Collect every line of the records below that contains the word "bottom".

(Records for this task Opens)

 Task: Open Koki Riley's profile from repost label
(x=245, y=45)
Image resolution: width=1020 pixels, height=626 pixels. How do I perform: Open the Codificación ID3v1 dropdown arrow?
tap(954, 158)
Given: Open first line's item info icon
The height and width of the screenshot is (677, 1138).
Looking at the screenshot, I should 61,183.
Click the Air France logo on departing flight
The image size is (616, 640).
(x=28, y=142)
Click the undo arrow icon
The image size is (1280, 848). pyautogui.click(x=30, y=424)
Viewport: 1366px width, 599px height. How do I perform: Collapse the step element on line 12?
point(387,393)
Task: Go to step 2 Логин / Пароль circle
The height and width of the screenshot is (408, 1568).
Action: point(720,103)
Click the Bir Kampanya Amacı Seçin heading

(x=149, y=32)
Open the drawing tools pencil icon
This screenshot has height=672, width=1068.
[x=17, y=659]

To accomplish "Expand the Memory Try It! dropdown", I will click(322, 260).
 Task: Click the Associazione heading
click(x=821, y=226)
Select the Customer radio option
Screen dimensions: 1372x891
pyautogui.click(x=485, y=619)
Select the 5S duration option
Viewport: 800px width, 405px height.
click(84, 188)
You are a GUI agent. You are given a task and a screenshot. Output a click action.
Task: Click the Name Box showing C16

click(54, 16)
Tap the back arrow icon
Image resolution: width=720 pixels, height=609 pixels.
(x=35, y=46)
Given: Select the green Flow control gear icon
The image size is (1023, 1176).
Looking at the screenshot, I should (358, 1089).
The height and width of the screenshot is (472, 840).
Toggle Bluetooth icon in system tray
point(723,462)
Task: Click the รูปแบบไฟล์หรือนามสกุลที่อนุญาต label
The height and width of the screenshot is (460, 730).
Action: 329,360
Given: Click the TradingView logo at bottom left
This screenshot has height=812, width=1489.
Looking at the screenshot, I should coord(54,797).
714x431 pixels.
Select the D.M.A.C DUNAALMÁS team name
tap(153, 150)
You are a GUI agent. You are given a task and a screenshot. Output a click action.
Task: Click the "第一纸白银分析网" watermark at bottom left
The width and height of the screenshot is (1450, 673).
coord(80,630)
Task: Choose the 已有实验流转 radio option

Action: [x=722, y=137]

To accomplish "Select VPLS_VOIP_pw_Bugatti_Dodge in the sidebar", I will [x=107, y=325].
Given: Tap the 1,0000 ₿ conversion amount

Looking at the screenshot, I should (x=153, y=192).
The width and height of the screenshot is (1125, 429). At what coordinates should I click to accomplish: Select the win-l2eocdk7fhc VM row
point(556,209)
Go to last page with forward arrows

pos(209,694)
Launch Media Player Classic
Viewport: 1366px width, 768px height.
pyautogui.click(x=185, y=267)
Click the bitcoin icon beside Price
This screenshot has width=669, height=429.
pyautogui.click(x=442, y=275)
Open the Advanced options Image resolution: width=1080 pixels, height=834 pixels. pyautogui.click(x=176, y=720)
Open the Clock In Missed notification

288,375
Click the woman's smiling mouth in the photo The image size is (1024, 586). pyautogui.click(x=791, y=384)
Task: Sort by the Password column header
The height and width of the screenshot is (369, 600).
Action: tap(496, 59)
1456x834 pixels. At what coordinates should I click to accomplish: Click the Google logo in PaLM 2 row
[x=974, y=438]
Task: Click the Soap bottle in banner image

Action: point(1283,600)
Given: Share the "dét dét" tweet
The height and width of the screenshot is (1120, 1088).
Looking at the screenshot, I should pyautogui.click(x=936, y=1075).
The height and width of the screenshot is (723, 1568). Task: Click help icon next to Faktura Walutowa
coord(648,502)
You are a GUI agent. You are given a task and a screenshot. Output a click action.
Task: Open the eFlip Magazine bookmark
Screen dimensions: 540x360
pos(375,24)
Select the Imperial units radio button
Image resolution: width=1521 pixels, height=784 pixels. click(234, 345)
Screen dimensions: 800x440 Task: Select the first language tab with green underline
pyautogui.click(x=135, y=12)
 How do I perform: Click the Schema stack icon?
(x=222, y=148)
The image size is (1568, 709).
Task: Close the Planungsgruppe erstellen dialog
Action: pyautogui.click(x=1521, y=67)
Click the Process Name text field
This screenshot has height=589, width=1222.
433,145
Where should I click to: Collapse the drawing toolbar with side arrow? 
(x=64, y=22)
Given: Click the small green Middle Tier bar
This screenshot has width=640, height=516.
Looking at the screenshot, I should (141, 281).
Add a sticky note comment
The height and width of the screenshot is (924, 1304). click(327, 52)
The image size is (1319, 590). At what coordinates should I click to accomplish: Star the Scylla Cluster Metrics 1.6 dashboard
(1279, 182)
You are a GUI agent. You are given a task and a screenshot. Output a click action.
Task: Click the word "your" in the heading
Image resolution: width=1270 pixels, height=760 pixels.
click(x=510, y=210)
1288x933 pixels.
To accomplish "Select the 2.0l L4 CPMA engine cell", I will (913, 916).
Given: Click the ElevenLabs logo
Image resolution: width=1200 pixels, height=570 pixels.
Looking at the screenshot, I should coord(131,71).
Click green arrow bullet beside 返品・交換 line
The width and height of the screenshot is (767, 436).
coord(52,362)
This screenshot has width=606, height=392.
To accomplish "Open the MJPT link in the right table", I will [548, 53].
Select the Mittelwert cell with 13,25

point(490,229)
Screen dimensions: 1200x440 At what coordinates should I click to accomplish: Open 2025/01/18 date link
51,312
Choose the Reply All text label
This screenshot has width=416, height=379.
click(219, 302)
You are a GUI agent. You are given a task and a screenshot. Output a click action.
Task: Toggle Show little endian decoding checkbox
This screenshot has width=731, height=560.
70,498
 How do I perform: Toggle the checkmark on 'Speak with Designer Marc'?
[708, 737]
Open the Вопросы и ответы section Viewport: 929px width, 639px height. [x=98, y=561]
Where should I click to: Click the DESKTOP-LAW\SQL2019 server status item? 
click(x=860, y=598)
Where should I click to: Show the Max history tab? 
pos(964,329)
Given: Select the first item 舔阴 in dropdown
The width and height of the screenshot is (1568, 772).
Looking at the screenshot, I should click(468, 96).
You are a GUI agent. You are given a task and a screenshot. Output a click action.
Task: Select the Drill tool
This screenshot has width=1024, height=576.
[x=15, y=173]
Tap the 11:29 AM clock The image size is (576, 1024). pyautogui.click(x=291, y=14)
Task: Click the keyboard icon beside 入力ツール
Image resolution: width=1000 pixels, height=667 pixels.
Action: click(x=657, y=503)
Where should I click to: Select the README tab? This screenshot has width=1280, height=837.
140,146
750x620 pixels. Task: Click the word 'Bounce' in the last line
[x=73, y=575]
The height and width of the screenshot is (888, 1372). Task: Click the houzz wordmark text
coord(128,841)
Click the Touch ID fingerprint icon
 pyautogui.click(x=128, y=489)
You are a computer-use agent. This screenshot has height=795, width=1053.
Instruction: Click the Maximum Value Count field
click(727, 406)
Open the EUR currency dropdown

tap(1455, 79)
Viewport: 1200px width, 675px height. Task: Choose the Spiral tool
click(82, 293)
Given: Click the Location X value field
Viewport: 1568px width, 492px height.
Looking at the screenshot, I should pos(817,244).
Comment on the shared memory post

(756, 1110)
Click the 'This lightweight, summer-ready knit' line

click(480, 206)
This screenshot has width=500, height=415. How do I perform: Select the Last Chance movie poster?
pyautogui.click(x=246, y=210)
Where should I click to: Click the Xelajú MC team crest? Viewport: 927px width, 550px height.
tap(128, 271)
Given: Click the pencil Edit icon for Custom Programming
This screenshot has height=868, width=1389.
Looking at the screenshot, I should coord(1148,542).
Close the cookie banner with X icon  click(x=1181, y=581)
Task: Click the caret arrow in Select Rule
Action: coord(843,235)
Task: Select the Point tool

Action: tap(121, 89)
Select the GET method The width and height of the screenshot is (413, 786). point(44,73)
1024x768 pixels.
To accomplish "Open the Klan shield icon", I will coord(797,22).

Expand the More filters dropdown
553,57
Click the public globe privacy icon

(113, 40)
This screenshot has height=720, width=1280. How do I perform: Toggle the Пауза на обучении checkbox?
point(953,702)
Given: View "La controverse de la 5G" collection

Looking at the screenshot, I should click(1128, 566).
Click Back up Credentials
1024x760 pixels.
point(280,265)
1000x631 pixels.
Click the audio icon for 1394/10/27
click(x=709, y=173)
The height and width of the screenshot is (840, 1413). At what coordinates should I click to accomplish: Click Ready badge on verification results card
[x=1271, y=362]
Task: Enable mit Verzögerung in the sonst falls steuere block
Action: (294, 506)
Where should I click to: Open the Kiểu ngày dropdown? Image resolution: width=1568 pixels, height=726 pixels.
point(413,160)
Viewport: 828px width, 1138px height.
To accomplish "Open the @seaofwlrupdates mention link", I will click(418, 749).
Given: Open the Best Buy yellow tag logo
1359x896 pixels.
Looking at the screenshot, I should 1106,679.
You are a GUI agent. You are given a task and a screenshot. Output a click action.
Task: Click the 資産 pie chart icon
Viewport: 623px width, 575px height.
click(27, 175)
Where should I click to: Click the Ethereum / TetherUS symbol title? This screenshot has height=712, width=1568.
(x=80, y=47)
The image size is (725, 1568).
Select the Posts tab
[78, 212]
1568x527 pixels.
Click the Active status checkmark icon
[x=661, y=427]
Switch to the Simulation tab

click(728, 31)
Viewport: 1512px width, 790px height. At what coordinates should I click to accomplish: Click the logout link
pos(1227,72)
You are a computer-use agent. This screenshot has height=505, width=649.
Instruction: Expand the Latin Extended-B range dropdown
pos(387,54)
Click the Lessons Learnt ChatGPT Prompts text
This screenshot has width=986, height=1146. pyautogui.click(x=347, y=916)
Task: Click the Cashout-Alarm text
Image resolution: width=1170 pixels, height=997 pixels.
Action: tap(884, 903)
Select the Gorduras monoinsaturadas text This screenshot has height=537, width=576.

(Records for this task Closes)

* _Solved exercise_:
Given: Click the TradingView logo at bottom left
Task: Click the "第一纸白银分析网" watermark at bottom left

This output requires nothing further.